§ TO-DO LIST:
[1] Answer these about the passage on Lehman's failure:
(a) How many key arguments does the author say the case is organized around?
(b) What legislation does the text say Congress passed?
(c) By what date does the author say the global financial turmoil was irreversibly underway?
[2] Copy out everything in the passage on Lehman's failure from "(1) Lehman Was Not the Watershed Event of the Crisis For" down to "by Lehman’s rescue.", word for word.

II. The Right Choice As Lehman’s downfall is both a politically contentious and emotionally charged topic, it is necessary to approach the morality of the Fed’s decision with sympathy and caution. In the following sections, I intend to illustrate why regulators made the right decision in allowing Lehman to fail by using non-partisan facts organized around four key arguments. (1) Lehman was not the watershed event of the Crisis. The market panic follow- ing September 2008 was a reaction to a collection of unstoppable, unrelated, and market-shaking events. (2) Lehman’s failure expunged the hazardous incentives carved into the financial landscape prior. Policymakers shrewdly chose long-term economic order over the short-term benefit of keeping a single firm afloat. (3) Failure was the “right” and only choice from a taxpayer’s perspective. (4) Lehman’s demise was a necessary catastrophe, creating circumstances so parlous that Congress passed TARP, landmark legislation that gave the Federal Reserve the authority that ultimately revived the financial system.
(1) Lehman Was Not the Watershed Event of the Crisis For many people, the heated debate over whether regulators did the right thing in allowing Lehman to fail is synonymous with the larger question: “would rescuing Lehman have saved us from the Great Recession?” In the following section, I assert that Lehman was not the defining moment of the Financial Crisis (as is often construed in the media); rather, the global financial turmoil was irreversibly underway by September 2008 and the ensuing disaster could not have been simply averted by Lehman’s rescue.

[Records]
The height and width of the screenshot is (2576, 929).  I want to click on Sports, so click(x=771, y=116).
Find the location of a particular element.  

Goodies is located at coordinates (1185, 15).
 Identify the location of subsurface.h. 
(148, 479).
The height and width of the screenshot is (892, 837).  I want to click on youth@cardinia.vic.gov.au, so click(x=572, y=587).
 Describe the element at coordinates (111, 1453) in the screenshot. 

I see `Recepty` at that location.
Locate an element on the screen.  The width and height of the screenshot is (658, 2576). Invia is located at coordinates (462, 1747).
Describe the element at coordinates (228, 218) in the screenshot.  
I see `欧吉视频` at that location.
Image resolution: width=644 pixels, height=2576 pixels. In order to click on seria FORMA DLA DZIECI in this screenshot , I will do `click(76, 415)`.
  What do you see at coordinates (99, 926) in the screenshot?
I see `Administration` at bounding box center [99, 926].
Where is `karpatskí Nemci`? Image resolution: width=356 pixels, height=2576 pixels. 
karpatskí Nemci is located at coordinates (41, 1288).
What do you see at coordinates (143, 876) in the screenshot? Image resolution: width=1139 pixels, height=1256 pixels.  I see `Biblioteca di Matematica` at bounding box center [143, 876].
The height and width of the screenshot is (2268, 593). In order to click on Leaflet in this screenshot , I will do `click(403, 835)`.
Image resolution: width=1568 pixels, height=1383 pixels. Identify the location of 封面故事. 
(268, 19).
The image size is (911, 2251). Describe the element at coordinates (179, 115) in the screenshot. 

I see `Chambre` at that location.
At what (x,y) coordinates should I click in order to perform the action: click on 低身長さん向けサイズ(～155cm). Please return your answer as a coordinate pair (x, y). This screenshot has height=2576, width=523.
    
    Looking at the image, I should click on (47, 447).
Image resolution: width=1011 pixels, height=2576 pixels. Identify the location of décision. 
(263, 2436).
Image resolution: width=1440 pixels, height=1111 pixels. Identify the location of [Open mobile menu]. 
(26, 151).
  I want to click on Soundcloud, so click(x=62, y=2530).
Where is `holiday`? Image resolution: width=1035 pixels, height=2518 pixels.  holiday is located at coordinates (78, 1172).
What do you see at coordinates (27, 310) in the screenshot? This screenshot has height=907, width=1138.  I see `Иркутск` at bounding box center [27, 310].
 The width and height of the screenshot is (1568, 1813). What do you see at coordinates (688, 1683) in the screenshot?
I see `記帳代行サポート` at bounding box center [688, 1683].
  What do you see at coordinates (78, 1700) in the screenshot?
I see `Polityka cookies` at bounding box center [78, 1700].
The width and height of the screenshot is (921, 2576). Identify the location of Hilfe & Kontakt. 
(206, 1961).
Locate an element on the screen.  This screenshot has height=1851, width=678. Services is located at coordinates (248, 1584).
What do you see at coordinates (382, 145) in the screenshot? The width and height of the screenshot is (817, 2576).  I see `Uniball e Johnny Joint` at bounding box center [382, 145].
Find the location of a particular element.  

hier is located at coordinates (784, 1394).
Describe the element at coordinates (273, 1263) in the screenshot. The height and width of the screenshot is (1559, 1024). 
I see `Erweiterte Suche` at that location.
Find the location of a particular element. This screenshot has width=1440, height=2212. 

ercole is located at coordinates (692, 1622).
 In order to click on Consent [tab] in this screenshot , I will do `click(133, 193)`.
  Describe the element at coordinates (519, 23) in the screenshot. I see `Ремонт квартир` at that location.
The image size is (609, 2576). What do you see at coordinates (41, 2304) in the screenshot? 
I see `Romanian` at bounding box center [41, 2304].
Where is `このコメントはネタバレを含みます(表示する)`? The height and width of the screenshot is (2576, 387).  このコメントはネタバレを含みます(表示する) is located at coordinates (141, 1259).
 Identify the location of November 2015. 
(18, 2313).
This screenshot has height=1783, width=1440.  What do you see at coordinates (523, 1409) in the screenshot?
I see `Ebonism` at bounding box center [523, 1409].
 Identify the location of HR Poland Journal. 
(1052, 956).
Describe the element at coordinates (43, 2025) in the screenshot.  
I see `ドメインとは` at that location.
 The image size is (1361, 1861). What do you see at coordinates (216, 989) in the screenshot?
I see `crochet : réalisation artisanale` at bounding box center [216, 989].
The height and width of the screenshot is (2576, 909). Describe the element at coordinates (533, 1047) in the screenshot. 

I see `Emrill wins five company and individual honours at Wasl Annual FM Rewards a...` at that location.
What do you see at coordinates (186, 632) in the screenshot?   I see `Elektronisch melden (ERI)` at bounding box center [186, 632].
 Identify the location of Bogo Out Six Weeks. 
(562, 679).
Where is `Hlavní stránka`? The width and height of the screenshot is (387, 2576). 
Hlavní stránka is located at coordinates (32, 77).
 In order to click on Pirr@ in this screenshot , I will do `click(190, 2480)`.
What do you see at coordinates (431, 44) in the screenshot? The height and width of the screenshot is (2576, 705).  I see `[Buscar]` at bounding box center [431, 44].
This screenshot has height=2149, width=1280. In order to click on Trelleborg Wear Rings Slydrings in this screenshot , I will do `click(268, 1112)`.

§ SOLVED TASKS:
[1]
(a) Four.
(b) TARP.
(c) September 2008.

[2]
(1) Lehman Was Not the Watershed Event of the Crisis For many people, the heated debate over whether regulators did the right thing in allowing Lehman to fail is synonymous with the larger question: “would rescuing Lehman have saved us from the Great Recession?” In the following section, I assert that Lehman was not the defining moment of the Financial Crisis (as is often construed in the media); rather, the global financial turmoil was irreversibly underway by September 2008 and the ensuing disaster could not have been simply averted by Lehman’s rescue.